**PROBLEM STATEMENT**
Within the data that follows, set down exactly the lines from the one containing "The width and height of the screenshot is (616, 429)." through the one containing "Given: Tap the NX origin account icon", both ends included.

(Items from a data source)
*-*-*

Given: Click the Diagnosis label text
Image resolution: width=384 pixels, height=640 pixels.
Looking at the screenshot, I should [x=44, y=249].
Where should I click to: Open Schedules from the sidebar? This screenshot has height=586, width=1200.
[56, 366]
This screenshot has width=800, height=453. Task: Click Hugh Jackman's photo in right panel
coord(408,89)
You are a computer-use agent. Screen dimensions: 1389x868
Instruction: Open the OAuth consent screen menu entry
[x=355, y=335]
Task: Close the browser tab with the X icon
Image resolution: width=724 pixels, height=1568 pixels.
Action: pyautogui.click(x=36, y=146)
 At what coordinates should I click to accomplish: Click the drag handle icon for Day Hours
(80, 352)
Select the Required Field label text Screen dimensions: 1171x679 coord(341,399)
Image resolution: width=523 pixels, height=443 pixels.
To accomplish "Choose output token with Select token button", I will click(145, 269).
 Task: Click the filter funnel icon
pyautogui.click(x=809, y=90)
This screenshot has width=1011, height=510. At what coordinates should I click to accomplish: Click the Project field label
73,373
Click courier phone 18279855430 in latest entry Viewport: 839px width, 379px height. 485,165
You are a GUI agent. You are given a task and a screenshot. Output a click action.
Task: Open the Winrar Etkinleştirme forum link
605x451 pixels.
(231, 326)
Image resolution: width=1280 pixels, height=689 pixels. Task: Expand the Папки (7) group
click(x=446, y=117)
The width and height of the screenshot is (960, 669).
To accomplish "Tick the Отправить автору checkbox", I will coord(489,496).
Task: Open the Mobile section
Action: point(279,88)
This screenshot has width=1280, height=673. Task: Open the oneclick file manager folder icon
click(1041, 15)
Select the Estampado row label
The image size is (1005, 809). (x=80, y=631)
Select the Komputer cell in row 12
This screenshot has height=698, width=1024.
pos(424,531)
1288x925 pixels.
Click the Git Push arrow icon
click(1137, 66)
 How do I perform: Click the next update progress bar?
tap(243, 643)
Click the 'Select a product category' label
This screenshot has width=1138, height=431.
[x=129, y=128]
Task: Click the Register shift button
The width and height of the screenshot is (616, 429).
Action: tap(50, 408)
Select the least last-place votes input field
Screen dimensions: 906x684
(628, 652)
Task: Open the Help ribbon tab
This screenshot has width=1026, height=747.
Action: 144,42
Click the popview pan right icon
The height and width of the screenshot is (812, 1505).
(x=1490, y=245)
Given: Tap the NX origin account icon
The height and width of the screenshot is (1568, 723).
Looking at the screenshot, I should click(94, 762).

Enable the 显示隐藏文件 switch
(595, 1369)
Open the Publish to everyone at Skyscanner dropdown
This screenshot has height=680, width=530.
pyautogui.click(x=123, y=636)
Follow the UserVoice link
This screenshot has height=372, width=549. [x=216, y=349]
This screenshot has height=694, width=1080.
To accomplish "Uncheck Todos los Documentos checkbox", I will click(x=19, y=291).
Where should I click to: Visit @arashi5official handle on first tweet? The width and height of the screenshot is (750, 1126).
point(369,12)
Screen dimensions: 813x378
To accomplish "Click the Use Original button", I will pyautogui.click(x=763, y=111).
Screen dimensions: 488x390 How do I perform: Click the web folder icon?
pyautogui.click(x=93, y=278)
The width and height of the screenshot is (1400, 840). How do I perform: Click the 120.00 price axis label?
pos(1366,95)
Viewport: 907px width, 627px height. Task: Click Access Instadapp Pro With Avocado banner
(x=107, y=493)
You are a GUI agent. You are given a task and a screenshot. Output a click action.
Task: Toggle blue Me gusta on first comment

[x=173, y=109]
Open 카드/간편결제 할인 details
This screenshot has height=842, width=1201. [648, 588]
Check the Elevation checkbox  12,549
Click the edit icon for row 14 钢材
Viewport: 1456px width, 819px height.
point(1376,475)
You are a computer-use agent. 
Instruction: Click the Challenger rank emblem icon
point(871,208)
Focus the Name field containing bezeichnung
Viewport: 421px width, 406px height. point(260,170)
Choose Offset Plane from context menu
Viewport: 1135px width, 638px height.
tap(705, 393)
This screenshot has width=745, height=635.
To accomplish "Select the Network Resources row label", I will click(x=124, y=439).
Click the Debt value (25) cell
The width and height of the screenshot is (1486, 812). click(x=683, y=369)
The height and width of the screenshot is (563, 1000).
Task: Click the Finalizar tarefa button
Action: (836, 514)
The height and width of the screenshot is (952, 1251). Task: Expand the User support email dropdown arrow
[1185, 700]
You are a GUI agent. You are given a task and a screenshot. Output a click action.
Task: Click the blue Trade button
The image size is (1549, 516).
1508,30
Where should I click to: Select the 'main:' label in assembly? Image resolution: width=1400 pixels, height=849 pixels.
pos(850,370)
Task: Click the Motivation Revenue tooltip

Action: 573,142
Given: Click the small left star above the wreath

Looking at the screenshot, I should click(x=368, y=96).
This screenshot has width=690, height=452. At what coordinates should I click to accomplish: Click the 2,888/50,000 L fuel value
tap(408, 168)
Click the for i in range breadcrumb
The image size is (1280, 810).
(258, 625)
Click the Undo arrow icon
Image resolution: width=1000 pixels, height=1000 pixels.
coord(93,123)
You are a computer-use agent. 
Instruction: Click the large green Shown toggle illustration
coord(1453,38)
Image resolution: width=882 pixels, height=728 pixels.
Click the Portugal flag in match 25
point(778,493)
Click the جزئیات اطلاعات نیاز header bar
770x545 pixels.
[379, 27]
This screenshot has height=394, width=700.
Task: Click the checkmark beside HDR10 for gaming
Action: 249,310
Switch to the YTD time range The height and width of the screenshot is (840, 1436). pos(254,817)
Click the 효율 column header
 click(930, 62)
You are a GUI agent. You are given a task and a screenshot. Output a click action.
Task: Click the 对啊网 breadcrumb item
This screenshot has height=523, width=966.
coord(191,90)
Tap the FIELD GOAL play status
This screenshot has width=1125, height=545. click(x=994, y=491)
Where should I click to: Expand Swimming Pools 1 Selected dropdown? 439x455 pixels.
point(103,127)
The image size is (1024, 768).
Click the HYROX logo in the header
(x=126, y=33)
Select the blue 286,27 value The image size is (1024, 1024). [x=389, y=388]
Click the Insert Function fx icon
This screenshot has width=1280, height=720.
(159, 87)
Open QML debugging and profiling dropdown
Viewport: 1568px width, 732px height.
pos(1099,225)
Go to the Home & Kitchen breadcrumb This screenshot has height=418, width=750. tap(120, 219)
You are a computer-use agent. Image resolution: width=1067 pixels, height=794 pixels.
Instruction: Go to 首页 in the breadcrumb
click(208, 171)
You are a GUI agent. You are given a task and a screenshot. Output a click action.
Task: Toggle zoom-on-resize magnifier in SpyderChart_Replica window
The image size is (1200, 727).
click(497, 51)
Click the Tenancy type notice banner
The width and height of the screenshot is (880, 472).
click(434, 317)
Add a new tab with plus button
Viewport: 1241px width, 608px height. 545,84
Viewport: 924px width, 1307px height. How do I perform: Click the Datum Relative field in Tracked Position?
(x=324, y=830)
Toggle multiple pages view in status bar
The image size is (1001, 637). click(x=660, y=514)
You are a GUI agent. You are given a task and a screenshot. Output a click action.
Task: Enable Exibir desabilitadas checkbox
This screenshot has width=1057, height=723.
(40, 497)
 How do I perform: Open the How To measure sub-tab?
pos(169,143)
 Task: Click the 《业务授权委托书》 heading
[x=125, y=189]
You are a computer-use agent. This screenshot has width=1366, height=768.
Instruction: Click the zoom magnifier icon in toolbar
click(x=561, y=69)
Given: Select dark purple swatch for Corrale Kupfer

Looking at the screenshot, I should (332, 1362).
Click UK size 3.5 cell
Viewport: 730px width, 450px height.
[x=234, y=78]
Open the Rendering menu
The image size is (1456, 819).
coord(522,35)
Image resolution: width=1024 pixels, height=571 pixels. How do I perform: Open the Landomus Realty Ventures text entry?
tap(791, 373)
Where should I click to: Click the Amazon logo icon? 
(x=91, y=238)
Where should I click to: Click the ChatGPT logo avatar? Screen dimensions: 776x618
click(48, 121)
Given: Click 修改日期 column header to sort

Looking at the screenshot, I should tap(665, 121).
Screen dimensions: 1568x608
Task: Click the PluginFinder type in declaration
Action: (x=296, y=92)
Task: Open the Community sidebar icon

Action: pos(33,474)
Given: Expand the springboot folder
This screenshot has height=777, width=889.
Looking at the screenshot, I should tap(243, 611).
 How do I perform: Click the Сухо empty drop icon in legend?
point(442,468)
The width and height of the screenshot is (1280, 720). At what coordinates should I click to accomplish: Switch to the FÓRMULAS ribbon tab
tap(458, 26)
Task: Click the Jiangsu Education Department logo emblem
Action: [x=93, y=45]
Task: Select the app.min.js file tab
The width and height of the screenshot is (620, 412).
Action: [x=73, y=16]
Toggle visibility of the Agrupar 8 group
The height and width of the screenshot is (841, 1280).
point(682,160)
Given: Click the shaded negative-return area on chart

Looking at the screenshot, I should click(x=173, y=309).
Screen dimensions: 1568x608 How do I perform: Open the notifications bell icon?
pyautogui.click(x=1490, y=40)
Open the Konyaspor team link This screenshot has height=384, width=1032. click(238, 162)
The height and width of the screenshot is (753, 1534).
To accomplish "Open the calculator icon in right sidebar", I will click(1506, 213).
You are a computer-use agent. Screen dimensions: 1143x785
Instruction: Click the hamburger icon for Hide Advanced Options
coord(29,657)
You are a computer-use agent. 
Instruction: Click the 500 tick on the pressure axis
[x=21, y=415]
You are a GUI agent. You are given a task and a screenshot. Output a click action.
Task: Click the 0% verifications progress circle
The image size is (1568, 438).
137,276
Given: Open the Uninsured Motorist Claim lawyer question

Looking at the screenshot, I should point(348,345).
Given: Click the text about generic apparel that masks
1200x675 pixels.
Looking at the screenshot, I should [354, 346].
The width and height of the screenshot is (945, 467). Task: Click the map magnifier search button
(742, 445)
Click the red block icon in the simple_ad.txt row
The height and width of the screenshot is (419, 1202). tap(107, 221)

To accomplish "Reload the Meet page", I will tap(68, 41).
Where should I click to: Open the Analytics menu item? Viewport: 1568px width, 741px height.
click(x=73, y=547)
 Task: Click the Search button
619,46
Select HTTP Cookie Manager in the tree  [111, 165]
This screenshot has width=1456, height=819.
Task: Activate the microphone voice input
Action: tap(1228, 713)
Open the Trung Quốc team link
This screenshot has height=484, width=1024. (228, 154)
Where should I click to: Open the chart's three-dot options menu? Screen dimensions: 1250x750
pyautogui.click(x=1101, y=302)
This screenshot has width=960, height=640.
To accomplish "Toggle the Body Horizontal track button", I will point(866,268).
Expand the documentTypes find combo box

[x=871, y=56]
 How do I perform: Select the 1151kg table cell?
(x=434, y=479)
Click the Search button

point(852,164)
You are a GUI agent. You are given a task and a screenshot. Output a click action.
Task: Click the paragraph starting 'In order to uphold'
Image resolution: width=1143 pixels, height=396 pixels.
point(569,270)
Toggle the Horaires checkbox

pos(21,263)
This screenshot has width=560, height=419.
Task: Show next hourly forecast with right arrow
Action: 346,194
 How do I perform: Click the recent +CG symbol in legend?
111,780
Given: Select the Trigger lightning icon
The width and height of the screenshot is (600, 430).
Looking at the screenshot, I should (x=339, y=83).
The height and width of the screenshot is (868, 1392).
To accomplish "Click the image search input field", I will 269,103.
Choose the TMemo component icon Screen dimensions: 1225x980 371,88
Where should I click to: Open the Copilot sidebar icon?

*-*-*

**WRITTEN ANSWER**
The width and height of the screenshot is (616, 429).
Action: tap(50, 408)
Select the least last-place votes input field
Screen dimensions: 906x684
(628, 652)
Task: Open the Help ribbon tab
This screenshot has width=1026, height=747.
Action: 144,42
Click the popview pan right icon
The height and width of the screenshot is (812, 1505).
(x=1490, y=245)
Given: Tap the NX origin account icon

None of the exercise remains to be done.